To find the area bounded by the curves \(y = 9x\), \(y = 2x - 3\), and the vertical line \(x = 1\), we need to identify the points of intersection between these curves and then set up integrals to compute the area.

### Step 1: Find the Points of Intersection

1. **Intersection of \(y = 9x\) and \(y = 2x - 3\):**

   Set \(9x = 2x - 3\):

   \[
   9x - 2x = -3
   \]

   \[
   7x = -3 \implies x = -\frac{3}{7}
   \]

   Now, find the corresponding \(y\)-coordinate:

   \[
   y = 9x = 9\left(-\frac{3}{7}\right) = -\frac{27}{7}
   \]

   So, the point of intersection is \(\left(-\frac{3}{7}, -\frac{27}{7}\right)\).

2. **Intersection of each line with \(x = 1\):**

   - For \(y = 9x\):

   \[
   y = 9(1) = 9
   \]

   So, the point is \((1, 9)\).

   - For \(y = 2x - 3\):

   \[
   y = 2(1) - 3 = -1
   \]

   So, the point is \((1, -1)\).

### Step 2: Determine the Boundaries of the Enclosed Region

The region is bounded between \(x = -\frac{3}{7}\) (where the two lines intersect) and \(x = 1\) (the vertical line).

- The curve \(y = 9x\) is above \(y = 2x - 3\) in this interval.
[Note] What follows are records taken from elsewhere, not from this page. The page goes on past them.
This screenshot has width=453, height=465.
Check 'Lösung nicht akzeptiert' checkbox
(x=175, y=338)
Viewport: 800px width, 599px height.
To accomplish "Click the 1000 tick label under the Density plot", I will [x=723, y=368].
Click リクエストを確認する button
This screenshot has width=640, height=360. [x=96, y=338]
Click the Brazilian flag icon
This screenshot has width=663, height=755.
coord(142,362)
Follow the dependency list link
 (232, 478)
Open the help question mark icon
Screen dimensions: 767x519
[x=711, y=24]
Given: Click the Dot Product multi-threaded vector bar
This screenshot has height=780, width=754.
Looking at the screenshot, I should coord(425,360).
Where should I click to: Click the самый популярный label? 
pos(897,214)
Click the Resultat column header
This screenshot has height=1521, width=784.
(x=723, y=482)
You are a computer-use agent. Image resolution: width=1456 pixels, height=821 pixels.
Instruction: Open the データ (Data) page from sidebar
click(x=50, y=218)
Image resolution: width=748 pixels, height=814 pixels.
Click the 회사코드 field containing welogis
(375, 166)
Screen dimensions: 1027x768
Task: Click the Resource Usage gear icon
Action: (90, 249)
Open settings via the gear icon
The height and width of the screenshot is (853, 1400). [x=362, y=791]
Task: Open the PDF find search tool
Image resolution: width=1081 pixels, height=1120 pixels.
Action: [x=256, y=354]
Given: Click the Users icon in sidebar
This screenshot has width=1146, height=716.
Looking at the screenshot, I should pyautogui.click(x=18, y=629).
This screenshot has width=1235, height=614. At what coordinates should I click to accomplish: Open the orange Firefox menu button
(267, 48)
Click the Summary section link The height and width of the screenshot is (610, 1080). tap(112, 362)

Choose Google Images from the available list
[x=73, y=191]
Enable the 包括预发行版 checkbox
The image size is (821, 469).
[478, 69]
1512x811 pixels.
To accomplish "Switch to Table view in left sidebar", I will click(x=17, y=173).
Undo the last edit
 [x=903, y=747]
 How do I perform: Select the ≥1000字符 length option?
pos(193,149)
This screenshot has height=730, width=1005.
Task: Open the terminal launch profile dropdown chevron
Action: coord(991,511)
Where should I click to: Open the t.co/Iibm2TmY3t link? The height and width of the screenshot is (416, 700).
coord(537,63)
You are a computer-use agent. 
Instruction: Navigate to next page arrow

### Step 3: Set Up the Integral for the Area

The area \(A\) between \(x = -\frac{3}{7}\) and \(x = 1\) can be calculated by integrating the difference between the top function (\(y = 9x\)) and the bottom function (\(y = 2x - 3\)):

\[
A = \int_{-\frac{3}{7}}^{1} \left(9x - (2x - 3)\right) \, dx
\]

Simplify the integrand:

\[
A = \int_{-\frac{3}{7}}^{1} (9x - 2x + 3) \, dx = \int_{-\frac{3}{7}}^{1} (7x + 3) \, dx
\]

### Step 4: Compute the Integral

Evaluate the integral:

\[
A = \left[ \frac{7x^2}{2} + 3x \right]_{-\frac{3}{7}}^{1}
\]

Now, calculate the values at \(x = 1\) and \(x = -\frac{3}{7}\):

1. For \(x = 1\):

\[
\frac{7(1)^2}{2} + 3(1) = \frac{7}{2} + 3 = \frac{7}{2} + \frac{6}{2} = \frac{13}{2}
\]

2. For \(x = -\frac{3}{7}\):

\[
\frac{7\left(-\frac{3}{7}\right)^2}{2} + 3\left(-\frac{3}{7}\right)
\]

Compute each term separately:

\[
\frac{7\left(\frac{9}{49}\right)}{2} + 3\left(-\frac{3}{7}\right) = \frac{63}{98} - \frac{9}{7}
\]

Simplify:

\[
\frac{63}{98} = \frac{9}{14}, \quad \text{and} \quad -\frac{9}{7} = -\frac{18}{14}
\]

\[
\frac{9}{14} - \frac{18}{14} = -\frac{9}{14}
\]

### Step 5: Compute the Total Area

Now, compute the difference:

\[
A = \frac{13}{2} - \left(-\frac{9}{14}\right)
\]

Convert \(\frac{13}{2}\) to a fraction with a denominator of 14:

\[
\frac{13}{2} = \frac{91}{14}
\]

So:

\[
A = \frac{91}{14} + \frac{9}{14} = \frac{100}{14} = \frac{50}{7}
\]

### Conclusion

The area bounded by the curves \(y = 9x\), \(y = 2x - 3\), and \(x = 1\) is \(\frac{50}{7}\) square units.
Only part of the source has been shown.